Deternining 90° and 180° Soft Pulses

Many modern NMR pulse sequences (e.g. the 1D gradient selective NOESY experiment) depend on shaped pulses for selective excitation or inversion of specific resonances. Since the width of the excitation profile of a shaped pulse is determined by its duration, the pulse duration is chosen by the user for the selectivity needed. The longer the pulse, the higher the degree of selectivity. Some spectrometer software will calculate the pulse duration based on a selected region in a spectrum containing the desired resonance for excitation. The calculation depends on an initial pulse calibration. The standard calibration method for hard pulses involves incrementing the pulse duration at a fixed power level. The 90° pulse is at the first maximum and the 180° pulse is at the first null. Since the duration of a the selective pulse is fixed by the desired selectivity, the 90° and 180° pulses must be found by varying the pulse power rather than the pulse duration.
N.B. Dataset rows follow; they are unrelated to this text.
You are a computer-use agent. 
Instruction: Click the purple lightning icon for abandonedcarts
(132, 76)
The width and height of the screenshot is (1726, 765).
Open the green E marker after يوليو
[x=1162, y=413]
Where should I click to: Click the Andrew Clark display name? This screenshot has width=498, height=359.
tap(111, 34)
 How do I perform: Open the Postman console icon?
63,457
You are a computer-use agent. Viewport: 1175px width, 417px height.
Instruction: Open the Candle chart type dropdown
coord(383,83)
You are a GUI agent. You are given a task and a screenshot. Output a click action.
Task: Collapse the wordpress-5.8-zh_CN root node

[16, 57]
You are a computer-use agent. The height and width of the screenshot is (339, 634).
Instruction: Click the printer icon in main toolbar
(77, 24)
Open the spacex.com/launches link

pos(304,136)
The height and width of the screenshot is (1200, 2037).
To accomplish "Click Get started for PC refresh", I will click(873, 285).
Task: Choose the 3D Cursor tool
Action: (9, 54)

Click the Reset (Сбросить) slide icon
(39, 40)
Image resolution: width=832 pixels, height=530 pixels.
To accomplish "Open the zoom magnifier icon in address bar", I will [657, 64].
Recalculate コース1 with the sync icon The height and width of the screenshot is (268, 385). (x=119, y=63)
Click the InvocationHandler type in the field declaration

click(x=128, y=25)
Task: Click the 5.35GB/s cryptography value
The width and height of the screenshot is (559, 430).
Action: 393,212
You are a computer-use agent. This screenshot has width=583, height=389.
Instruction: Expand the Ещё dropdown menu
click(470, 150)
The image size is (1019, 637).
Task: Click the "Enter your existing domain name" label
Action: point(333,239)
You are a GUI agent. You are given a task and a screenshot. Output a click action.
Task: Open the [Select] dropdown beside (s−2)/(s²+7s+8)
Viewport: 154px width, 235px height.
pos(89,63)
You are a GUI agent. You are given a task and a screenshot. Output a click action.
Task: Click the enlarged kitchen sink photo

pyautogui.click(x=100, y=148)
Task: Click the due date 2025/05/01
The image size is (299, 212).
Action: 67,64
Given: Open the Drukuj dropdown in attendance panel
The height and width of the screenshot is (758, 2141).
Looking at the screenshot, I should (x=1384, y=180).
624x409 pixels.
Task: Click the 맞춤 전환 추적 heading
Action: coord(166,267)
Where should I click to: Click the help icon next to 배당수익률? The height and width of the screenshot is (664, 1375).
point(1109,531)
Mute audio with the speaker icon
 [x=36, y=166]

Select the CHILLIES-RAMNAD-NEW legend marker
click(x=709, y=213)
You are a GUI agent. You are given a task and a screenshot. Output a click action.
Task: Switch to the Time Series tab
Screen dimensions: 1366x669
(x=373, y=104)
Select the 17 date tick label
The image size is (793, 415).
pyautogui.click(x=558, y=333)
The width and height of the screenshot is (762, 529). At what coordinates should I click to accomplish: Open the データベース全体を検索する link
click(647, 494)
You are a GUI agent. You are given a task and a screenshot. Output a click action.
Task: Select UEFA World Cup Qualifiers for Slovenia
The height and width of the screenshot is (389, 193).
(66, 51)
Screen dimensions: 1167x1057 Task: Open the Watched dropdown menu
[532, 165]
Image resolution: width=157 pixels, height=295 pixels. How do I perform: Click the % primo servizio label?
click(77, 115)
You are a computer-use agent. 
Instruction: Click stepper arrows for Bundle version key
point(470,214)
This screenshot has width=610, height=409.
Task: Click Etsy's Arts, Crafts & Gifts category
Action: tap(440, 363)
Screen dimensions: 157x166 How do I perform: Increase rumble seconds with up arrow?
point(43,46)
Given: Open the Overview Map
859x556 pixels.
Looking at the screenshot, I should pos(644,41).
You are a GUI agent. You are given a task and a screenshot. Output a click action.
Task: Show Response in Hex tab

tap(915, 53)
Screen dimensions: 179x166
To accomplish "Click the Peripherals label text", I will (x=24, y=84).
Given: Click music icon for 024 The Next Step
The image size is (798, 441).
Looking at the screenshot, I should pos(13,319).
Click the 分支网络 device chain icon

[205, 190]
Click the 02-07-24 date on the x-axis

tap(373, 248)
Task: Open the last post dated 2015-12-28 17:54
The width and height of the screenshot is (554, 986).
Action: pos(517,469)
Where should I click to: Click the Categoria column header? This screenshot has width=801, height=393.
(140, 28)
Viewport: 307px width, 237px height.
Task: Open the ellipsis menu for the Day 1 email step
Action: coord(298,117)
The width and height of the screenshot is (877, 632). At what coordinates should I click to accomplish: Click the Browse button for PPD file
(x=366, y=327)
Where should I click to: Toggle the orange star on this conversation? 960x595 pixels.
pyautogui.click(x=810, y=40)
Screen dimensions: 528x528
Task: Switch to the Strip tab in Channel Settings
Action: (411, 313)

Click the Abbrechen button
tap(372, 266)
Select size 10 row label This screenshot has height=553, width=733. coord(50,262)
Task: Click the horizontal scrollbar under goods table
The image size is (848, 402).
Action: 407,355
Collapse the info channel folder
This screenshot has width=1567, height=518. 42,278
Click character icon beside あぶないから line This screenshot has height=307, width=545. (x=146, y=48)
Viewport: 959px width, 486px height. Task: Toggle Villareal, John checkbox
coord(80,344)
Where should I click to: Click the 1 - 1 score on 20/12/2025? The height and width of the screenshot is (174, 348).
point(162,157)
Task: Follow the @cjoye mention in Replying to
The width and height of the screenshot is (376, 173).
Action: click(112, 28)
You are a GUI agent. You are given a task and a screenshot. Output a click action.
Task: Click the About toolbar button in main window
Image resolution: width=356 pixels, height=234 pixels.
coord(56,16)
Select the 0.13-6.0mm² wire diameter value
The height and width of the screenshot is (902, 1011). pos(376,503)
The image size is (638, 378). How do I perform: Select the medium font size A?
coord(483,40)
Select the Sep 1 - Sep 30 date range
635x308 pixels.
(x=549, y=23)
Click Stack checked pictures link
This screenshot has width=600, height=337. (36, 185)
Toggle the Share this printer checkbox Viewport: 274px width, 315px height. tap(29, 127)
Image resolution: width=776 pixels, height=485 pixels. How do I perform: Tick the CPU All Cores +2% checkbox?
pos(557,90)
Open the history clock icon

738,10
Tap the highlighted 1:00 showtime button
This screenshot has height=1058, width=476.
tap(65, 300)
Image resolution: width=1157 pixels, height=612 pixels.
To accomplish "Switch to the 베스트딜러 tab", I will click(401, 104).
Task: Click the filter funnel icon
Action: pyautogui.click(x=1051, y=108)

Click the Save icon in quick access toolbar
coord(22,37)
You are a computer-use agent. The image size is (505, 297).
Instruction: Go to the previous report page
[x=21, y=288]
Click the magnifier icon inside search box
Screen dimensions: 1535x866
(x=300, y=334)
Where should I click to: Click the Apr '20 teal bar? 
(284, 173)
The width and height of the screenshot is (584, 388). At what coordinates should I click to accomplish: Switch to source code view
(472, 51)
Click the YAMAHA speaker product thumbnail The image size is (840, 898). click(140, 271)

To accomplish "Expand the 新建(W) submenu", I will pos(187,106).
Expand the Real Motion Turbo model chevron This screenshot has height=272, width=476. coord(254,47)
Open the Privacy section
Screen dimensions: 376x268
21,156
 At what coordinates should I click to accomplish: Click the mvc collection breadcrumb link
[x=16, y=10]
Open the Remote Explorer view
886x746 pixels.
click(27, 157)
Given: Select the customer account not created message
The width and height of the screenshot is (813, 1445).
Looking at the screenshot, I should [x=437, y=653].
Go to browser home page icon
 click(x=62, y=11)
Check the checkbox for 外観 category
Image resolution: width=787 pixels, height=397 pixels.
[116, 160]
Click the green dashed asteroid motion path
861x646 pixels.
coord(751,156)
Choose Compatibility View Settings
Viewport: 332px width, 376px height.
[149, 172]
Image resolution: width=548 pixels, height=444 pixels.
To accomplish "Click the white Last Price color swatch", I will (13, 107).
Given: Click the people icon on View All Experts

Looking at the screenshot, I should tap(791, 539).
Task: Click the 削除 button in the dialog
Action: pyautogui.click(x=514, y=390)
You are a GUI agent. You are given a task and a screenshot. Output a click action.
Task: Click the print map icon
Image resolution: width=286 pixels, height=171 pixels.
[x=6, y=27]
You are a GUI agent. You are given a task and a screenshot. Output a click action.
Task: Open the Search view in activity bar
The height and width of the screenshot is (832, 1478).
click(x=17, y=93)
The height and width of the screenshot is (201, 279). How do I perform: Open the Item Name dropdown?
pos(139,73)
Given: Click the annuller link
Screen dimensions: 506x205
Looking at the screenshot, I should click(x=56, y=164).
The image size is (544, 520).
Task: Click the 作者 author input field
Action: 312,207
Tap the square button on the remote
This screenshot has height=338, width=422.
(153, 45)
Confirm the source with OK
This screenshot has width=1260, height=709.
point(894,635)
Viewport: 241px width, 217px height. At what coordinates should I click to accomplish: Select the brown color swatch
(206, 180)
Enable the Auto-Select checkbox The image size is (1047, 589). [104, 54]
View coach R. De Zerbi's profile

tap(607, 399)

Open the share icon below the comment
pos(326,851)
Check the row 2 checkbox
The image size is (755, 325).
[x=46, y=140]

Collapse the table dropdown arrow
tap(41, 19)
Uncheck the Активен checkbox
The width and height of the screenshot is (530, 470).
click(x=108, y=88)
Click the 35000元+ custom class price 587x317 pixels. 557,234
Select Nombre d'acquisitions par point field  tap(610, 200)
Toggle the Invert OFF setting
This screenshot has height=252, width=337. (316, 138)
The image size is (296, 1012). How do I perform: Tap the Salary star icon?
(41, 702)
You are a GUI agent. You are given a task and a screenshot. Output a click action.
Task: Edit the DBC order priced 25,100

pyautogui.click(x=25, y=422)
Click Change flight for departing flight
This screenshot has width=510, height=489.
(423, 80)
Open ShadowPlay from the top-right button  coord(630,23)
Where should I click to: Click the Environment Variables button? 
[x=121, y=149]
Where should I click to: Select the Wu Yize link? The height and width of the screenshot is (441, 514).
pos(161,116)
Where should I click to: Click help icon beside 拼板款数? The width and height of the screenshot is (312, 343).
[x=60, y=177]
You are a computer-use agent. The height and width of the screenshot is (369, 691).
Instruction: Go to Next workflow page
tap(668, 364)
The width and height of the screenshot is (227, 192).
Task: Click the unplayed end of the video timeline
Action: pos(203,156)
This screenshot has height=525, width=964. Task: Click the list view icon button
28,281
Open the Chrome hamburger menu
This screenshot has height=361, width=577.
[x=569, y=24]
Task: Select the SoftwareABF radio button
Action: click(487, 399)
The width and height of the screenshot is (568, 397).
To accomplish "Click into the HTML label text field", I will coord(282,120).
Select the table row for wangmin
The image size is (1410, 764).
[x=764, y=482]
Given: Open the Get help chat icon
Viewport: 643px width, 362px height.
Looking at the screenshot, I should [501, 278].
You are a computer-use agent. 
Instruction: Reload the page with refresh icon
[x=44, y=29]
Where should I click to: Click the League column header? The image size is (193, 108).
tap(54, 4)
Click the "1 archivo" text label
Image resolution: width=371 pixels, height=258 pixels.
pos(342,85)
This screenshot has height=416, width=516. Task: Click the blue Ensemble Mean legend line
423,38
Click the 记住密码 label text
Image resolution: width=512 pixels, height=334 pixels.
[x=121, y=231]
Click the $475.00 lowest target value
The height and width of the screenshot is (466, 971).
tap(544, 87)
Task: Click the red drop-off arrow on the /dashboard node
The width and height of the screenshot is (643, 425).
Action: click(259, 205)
The figure below shows the calibration for three different 50 msec shaped pulses on a Bruker AVANCE spectrometer.


An on-resonance water signal was observed as a function of pulse power using a selective one-pulse sequence. The scale is in units of decibels of attenuation. Maximum power is at -6 dB so the scale goes from low power on the left to higher power on the right. The 90° and 180° pulses are indicated with arrows. The intensity profiles are not sinusoidal due to the logarithmic dB scale. The 90° and 180° pulses are separated by 6 dB of attenuation as expected.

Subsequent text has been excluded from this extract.